What this exercise asks:
**1)** Decide whether each statement below agrees with the worked solution, answering yes or no and quoting the words of the text that settle it. (a) A fraction's reciprocal comes from swapping its numerator and denominator. (b) The greatest common divisor used to reduce 20/90 is 5. (c) Variable terms are simplified by adding the exponents of the numerator and the denominator.
**2)** Please repeat the part of the worked solution between "To divide by" and "the resulting fraction.", inclusive, word for word.

Question

Divide.$$\frac{4 x^{2} y^{3}}{15 a^{2} b^{3}} \div \frac{6 x y}{5 a^{3} b^{5}}$$

Answer

**step1 Rewrite Division as Multiplication by the Reciprocal**

To divide by a fraction, we multiply by its reciprocal. The reciprocal of a fraction is obtained by swapping its numerator and denominator.

$$\frac{4 x^{2} y^{3}}{15 a^{2} b^{3}} \div \frac{6 x y}{5 a^{3} b^{5}} = \frac{4 x^{2} y^{3}}{15 a^{2} b^{3}} \times \frac{5 a^{3} b^{5}}{6 x y}$$

**step2 Multiply the Numerators and the Denominators**

Now, we multiply the numerators together and the denominators together. This combines all terms into a single fraction.

$$\frac{4 x^{2} y^{3} \times 5 a^{3} b^{5}}{15 a^{2} b^{3} \times 6 x y}$$

**step3 Simplify Numerical Coefficients**

Multiply the numerical coefficients in the numerator and the denominator, and then simplify the resulting fraction.

$$4 \times 5 = 20$$

$$15 \times 6 = 90$$

So the fraction becomes:

$$\frac{20 x^{2} y^{3} a^{3} b^{5}}{90 a^{2} b^{3} x y}$$

Now, simplify the numerical fraction $$\frac{20}{90}$$ by dividing both the numerator and the denominator by their greatest common divisor, which is 10.

$$\frac{20 \div 10}{90 \div 10} = \frac{2}{9}$$

**step4 Simplify Variable Terms**

Simplify each variable term by subtracting the exponent in the denominator from the exponent in the numerator, using the rule $$p^m / p^n = p^{m-n}$$.

Dataset extract:
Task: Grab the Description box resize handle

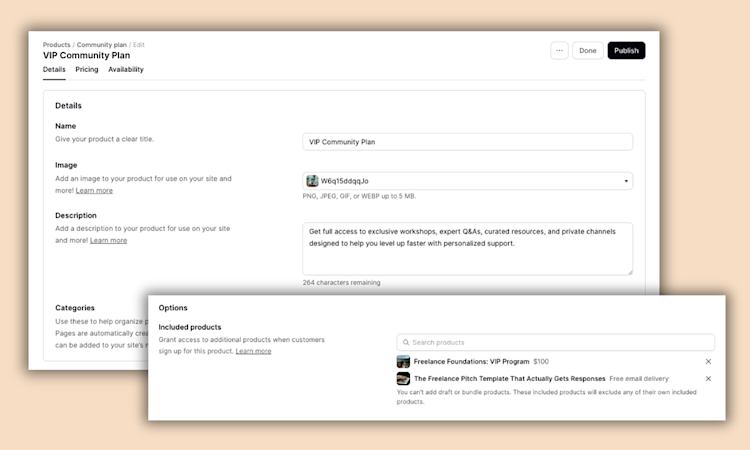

Results of the exercise:
**1)**
(a) Yes: "The reciprocal of a fraction is obtained by swapping its numerator and denominator."
(b) No: "by dividing both the numerator and the denominator by their greatest common divisor, which is 10."
(c) No: "by subtracting the exponent in the denominator from the exponent in the numerator"

**2)**
To divide by a fraction, we multiply by its reciprocal. The reciprocal of a fraction is obtained by swapping its numerator and denominator.

$$\frac{4 x^{2} y^{3}}{15 a^{2} b^{3}} \div \frac{6 x y}{5 a^{3} b^{5}} = \frac{4 x^{2} y^{3}}{15 a^{2} b^{3}} \times \frac{5 a^{3} b^{5}}{6 x y}$$

**step2 Multiply the Numerators and the Denominators**

Now, we multiply the numerators together and the denominators together. This combines all terms into a single fraction.

$$\frac{4 x^{2} y^{3} \times 5 a^{3} b^{5}}{15 a^{2} b^{3} \times 6 x y}$$

**step3 Simplify Numerical Coefficients**

Multiply the numerical coefficients in the numerator and the denominator, and then simplify the resulting fraction.